I like the theories for the previous picture - keep them coming!

Sunday, October 23, 2005

Italian Enchilada

Damn Blogger!

I just wrote a post explaining this picture and Blogger crashed as I was publishing it. I don't have the energy to explain it now, so just use your imagination. Brownie points for the best story left in my comments.


What is this? Posted by Picasa

Saturday, October 22, 2005

My Life in Pictures

This is the little car I need to drive around for a week. It is not a bad little car, just keep in mind that I am 6'5". Actually it has a lot of headroom, so I should not complain. It also has pep until someone else gets in with me.


The Speck Posted by Picasa


Here is Zeus tracking the path of one of his nemises: jingle cat.


Jungle Dog Posted by Picasa


And Zephyr generally just looks a little confused.


Distracted Posted by Picasa

I have a lot of work: grading, book reviews, article revisions, etc. I really don't feel motivated to get any of it done. But off I go...

Wednesday, October 19, 2005

Random Thoughts

While Sara indulges her guilty pleasure in the living room, I will take advantage to goof off for a while.

I took my car into the body shop yesterday. It is going to take them about a week to fix it. Fortunately my insurance covers a rental for me to drive around in the meantime. Of course, it is nothing fancy. I call it a "Speck" because it is so small. I will have to take a picture of it and post it one of these days.

The job application assembly line is in full motion now. Nine applications have gone out so far and there are ten waiting in the sidelines that will have to go out over the next couple of days. Sara is joining in on the fun this time. I hope you caught the cynicism in that last sentence.

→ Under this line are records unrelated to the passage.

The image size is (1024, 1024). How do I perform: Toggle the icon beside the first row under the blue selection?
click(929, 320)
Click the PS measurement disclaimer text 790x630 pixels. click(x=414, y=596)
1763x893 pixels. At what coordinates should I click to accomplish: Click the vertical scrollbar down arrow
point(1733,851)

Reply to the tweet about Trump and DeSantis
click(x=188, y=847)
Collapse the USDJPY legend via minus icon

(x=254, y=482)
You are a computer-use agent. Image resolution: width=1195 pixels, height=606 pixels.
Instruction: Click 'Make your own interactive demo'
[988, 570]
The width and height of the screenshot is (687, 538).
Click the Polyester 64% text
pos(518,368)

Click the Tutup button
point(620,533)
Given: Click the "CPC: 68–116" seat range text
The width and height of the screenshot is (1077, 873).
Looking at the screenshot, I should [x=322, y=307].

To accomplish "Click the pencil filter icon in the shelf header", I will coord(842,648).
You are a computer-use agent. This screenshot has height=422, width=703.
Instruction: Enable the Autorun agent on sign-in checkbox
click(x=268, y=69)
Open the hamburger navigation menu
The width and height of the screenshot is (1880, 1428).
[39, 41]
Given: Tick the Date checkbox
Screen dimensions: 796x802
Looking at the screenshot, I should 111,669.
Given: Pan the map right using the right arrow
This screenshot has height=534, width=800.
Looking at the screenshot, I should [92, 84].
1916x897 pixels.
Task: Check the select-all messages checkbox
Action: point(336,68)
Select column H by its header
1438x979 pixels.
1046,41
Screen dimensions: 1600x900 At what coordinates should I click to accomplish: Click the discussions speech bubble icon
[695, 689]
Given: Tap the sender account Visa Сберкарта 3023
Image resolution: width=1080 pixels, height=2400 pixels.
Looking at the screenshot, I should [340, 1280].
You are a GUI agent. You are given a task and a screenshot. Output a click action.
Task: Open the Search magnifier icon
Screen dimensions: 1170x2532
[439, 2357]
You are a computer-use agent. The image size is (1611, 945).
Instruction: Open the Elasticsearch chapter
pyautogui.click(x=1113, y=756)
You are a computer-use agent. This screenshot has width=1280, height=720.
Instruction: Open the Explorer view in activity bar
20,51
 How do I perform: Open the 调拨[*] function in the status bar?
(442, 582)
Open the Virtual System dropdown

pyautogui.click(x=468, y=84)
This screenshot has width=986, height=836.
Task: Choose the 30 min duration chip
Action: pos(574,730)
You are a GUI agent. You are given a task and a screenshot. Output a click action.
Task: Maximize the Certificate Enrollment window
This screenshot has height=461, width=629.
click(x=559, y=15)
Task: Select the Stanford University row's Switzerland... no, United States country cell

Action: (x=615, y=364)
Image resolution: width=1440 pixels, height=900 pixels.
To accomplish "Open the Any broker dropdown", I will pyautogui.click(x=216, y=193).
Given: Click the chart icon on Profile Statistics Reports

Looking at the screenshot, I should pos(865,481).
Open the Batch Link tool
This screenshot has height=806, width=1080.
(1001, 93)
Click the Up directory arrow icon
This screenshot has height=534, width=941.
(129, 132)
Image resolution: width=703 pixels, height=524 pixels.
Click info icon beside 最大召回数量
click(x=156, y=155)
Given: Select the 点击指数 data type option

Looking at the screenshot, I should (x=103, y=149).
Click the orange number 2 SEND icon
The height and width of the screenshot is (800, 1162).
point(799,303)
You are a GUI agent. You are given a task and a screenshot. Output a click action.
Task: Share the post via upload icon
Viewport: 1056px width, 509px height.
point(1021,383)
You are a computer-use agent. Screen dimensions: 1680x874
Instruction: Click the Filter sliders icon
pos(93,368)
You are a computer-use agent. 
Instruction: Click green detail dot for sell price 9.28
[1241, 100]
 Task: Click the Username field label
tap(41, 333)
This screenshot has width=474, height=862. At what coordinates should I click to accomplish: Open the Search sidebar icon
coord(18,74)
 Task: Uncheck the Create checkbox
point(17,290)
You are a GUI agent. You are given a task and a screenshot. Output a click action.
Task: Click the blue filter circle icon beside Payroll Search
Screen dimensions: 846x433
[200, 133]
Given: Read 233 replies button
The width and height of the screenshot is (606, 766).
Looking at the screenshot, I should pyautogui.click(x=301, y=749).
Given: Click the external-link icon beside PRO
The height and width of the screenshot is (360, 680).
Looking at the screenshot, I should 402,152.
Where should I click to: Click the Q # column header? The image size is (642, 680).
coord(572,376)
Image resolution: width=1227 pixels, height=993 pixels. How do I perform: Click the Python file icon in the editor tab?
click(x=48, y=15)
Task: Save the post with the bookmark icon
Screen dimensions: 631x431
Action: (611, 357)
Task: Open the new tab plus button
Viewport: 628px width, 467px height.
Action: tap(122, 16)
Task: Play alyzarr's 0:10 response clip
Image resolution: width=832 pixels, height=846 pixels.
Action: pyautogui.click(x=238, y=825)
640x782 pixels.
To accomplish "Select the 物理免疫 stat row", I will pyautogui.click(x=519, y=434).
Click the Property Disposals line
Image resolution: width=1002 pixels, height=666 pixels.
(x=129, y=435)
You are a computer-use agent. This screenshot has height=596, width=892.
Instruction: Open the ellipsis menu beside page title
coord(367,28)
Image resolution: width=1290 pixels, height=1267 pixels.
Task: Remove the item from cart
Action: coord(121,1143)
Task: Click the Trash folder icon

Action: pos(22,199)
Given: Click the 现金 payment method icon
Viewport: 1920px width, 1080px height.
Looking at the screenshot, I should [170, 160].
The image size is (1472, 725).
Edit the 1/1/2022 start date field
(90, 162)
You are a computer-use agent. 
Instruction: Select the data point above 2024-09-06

Sara and I have noticed the surge in commercials for remodeling products that you just place over your existing bathroom/basement. The ads show some nasty mildewy bathroom or basement beging improved by placing the liner over the tub and/or walls. I said I would not be surprised to see an ad for a liner to place over your whole apartment:
Is your apartment a complete mess? This can change with our new Pseudo-Clean apartment liners. Just lay over your cruddy mess and just like that, the disaster is gone! Call now for an estimate.
Or even an ad for a liner to cover your spouse:
Remember the days when you were attracted to your spouse? Get those days back with our new Spouseliners. Just place over your fat, hairy, and smelly spouse, and like a miracle, you will have an attractive and sexy spouse again!
I realize that this may make no sense to you. It has been a long day in what already has been a long week. I also did not get much sleep last night thanks to a dog (who will remain nameless) who seemed to wander aimlessly around the apartment all last night, poking my face with his/her very cold and wet nose every so often.

Is it just me or are things in the world getting to be a bigger and bigger mess? I think the Earth's antibodies are trying to eliminate the pathogen that the human race has become.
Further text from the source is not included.